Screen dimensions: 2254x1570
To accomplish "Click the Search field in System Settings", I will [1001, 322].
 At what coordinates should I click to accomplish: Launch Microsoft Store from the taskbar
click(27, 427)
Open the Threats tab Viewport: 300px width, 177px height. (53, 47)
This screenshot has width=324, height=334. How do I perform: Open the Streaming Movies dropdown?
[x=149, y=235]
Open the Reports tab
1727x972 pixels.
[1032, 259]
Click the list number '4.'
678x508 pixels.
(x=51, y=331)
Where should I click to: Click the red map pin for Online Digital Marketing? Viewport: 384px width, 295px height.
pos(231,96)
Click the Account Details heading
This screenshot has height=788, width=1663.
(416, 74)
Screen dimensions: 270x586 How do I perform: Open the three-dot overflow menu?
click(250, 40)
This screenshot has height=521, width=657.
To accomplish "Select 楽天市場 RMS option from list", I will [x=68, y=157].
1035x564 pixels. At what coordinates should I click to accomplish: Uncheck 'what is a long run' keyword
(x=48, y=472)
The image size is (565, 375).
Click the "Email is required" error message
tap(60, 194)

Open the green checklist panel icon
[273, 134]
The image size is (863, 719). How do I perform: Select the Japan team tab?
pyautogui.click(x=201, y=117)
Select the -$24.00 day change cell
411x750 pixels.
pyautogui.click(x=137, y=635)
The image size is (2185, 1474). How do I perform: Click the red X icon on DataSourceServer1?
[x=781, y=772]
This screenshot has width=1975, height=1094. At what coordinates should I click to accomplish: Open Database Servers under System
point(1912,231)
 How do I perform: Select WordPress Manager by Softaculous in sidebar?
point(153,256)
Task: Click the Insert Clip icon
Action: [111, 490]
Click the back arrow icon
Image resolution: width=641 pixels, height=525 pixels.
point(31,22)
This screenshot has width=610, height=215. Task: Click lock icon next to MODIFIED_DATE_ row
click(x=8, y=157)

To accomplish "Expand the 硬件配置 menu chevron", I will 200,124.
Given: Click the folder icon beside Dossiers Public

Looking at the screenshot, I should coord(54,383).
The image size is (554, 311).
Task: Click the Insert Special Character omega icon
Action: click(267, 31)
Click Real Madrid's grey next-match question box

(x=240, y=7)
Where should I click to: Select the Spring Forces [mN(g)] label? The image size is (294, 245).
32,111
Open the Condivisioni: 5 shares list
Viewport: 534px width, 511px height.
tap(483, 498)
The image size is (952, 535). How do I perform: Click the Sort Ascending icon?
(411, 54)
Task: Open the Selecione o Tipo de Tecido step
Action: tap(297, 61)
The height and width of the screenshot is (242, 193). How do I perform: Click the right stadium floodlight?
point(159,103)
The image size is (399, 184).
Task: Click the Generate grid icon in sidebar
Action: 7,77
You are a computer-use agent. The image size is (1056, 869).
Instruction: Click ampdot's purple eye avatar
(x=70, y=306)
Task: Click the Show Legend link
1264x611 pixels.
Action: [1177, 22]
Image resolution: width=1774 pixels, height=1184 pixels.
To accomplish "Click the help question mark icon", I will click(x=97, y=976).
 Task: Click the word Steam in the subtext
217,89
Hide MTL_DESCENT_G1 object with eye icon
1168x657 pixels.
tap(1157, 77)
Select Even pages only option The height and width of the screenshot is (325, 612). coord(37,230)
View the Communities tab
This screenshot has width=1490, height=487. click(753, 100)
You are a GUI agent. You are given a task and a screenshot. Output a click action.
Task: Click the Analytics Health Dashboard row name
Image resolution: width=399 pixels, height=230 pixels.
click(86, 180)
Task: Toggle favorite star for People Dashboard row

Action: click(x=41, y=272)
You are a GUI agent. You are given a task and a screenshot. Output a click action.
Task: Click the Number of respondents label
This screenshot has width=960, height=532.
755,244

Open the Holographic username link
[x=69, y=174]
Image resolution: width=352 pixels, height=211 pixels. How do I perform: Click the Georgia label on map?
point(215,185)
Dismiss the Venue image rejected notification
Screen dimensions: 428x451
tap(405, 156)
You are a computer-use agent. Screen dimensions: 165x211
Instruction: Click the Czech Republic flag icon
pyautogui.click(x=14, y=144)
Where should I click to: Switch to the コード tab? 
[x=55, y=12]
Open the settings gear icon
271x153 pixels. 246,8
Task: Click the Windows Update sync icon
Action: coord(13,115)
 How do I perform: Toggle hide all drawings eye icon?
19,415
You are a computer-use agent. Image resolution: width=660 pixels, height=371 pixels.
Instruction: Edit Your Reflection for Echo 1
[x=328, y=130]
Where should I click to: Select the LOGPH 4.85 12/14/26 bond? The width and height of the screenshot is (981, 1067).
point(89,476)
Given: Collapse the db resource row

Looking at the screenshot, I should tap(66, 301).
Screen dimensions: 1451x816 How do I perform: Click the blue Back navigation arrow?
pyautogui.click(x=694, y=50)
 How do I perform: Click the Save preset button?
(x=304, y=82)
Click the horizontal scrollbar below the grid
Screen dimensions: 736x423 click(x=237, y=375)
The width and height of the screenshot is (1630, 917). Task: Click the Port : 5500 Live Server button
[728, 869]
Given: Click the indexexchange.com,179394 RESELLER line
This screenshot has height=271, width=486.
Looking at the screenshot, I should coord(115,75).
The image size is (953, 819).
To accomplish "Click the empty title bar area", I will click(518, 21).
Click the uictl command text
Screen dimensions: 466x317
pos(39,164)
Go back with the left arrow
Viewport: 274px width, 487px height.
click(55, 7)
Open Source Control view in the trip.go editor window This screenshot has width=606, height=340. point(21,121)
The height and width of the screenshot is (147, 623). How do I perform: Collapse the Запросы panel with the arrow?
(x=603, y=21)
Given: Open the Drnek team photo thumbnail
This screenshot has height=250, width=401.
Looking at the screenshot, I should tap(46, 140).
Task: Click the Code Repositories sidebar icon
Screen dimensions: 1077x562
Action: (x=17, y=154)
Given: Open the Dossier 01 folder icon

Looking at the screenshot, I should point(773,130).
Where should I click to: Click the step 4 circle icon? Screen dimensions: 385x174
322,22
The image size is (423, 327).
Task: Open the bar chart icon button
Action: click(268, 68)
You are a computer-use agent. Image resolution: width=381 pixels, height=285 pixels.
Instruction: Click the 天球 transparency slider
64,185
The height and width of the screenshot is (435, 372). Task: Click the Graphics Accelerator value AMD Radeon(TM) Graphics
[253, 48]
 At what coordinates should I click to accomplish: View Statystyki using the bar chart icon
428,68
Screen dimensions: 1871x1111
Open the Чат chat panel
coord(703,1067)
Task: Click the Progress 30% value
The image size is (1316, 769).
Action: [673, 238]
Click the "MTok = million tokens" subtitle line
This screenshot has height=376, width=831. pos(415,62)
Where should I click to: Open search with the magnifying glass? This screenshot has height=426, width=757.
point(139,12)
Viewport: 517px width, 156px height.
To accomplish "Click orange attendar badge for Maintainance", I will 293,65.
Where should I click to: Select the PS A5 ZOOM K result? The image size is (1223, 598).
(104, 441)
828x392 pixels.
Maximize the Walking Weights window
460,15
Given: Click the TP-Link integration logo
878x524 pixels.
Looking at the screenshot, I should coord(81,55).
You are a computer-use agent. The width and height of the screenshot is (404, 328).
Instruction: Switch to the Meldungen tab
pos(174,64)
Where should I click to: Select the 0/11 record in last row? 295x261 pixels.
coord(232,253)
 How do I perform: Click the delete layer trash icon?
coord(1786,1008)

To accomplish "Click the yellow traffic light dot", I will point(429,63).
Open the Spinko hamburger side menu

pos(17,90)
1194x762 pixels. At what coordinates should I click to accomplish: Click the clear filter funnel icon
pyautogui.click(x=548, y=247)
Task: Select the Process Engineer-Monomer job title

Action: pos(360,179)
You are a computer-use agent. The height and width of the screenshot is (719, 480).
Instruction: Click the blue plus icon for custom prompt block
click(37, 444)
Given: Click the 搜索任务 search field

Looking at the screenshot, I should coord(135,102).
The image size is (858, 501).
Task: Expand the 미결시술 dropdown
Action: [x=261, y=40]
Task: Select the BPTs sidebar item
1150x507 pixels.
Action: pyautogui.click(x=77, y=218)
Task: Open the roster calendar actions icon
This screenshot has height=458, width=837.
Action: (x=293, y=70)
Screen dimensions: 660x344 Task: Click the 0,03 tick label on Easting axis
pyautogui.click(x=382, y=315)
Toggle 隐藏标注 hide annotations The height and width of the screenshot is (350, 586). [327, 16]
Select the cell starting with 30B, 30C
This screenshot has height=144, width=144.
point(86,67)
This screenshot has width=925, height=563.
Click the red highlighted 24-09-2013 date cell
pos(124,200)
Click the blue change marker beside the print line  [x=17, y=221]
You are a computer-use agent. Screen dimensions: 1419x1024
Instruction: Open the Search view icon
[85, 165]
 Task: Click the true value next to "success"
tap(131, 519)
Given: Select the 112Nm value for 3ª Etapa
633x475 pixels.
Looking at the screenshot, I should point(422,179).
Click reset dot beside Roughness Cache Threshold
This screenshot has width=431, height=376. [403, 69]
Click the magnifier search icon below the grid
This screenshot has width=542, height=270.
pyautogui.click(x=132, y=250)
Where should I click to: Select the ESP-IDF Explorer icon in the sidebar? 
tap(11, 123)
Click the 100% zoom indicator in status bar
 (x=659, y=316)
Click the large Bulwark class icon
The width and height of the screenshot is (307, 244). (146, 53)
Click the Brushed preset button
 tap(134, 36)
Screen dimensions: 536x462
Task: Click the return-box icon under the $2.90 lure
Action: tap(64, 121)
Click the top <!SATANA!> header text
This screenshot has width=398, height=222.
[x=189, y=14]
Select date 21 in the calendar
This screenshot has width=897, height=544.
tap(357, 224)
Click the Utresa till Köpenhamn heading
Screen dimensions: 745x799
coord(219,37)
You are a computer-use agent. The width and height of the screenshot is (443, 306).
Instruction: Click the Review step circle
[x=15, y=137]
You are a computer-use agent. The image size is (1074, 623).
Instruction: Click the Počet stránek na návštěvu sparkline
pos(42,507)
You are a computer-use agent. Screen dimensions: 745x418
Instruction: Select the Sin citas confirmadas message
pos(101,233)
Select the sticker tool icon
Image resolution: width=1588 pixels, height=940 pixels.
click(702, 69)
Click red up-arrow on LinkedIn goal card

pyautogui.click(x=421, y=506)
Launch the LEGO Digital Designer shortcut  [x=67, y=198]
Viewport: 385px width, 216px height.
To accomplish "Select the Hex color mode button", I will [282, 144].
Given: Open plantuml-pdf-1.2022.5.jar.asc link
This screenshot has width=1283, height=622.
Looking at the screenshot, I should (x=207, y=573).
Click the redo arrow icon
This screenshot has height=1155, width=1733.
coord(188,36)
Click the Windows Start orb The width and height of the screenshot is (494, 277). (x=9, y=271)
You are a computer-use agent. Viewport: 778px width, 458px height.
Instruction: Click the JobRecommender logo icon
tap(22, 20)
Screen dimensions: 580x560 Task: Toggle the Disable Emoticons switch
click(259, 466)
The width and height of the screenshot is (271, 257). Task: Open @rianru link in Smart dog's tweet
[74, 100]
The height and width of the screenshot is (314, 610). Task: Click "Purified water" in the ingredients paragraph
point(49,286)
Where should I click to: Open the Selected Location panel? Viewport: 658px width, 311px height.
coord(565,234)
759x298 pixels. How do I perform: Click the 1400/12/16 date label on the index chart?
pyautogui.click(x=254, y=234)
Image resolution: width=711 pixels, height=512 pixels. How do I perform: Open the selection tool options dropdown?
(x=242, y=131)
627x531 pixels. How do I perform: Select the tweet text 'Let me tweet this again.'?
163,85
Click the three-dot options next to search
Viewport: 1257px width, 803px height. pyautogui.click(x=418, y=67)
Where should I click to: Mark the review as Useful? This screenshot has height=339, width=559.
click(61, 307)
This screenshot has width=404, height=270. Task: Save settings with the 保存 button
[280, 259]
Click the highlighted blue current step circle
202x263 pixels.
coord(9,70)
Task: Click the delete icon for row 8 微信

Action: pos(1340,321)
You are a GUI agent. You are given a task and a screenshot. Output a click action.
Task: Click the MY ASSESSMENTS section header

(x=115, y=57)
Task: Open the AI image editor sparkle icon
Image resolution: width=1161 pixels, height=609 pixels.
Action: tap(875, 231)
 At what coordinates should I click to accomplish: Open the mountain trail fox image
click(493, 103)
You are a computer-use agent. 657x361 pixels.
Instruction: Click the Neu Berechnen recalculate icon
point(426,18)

□ □ □

Written task:
Can you copy out, character for character, the stretch of the data from the line containing "The image size is (952, 535)." through the line containing "Action: [1177, 22]", including both of those lines?

Worked solution:
The image size is (952, 535). How do I perform: Click the Sort Ascending icon?
(411, 54)
Task: Open the Selecione o Tipo de Tecido step
Action: tap(297, 61)
The height and width of the screenshot is (242, 193). How do I perform: Click the right stadium floodlight?
point(159,103)
The image size is (399, 184).
Task: Click the Generate grid icon in sidebar
Action: 7,77
You are a computer-use agent. The image size is (1056, 869).
Instruction: Click ampdot's purple eye avatar
(x=70, y=306)
Task: Click the Show Legend link
1264x611 pixels.
Action: [1177, 22]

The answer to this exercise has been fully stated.